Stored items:
+---+
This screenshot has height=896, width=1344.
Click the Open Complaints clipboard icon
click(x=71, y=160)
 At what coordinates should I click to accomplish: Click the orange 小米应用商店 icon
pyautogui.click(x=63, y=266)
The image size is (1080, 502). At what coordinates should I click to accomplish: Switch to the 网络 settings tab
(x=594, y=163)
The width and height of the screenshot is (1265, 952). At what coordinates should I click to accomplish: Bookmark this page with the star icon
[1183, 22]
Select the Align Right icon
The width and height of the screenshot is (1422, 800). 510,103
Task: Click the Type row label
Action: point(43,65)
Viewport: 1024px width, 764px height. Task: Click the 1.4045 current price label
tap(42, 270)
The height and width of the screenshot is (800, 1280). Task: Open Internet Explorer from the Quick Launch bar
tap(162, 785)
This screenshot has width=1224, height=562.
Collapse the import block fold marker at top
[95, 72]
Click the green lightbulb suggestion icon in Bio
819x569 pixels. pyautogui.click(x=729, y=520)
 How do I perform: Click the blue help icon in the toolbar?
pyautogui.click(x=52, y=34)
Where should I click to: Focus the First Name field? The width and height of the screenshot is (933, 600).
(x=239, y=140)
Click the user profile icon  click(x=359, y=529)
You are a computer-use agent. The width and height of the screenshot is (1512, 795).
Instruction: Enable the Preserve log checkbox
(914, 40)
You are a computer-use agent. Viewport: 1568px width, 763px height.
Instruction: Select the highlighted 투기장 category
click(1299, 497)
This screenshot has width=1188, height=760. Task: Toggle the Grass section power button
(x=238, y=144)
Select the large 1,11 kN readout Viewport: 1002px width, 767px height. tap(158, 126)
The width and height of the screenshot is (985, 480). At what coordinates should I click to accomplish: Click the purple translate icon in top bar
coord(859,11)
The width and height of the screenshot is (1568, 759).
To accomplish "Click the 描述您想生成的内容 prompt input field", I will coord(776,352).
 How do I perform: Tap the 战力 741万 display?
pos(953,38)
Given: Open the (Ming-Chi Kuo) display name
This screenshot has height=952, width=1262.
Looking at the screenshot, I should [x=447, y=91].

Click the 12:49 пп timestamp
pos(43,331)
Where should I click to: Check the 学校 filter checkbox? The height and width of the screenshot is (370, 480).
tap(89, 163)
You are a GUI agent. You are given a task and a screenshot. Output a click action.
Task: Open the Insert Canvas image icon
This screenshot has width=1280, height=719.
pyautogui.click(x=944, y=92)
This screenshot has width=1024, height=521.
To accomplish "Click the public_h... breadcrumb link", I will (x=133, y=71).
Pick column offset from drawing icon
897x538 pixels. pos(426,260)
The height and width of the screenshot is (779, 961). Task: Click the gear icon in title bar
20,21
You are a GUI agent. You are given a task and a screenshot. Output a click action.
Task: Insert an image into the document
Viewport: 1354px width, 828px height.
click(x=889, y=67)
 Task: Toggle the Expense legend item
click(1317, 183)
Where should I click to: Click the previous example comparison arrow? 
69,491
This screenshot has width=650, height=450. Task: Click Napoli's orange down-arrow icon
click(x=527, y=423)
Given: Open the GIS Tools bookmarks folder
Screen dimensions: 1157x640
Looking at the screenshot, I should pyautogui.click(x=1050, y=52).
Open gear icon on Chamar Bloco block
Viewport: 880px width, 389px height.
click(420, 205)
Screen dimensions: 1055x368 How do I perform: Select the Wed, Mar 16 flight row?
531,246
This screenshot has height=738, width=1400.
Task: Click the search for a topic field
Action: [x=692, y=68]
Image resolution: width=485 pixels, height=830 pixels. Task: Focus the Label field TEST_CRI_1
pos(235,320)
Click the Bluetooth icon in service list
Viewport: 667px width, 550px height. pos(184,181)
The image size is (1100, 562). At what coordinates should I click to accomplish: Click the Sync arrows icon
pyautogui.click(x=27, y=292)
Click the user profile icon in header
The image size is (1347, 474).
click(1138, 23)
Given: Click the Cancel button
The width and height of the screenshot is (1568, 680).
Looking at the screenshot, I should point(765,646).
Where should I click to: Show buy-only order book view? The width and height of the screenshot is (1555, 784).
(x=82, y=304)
+---+
**Work instructions:** Every line above from the line with "Open gear icon on Chamar Bloco block" to the line with "Given: Click the Cancel button", both included, must be reproduced exactly, and no other line may appear.

**Task solution:**
Open gear icon on Chamar Bloco block
Viewport: 880px width, 389px height.
click(420, 205)
Screen dimensions: 1055x368 How do I perform: Select the Wed, Mar 16 flight row?
531,246
This screenshot has height=738, width=1400.
Task: Click the search for a topic field
Action: [x=692, y=68]
Image resolution: width=485 pixels, height=830 pixels. Task: Focus the Label field TEST_CRI_1
pos(235,320)
Click the Bluetooth icon in service list
Viewport: 667px width, 550px height. pos(184,181)
The image size is (1100, 562). At what coordinates should I click to accomplish: Click the Sync arrows icon
pyautogui.click(x=27, y=292)
Click the user profile icon in header
The image size is (1347, 474).
click(1138, 23)
Given: Click the Cancel button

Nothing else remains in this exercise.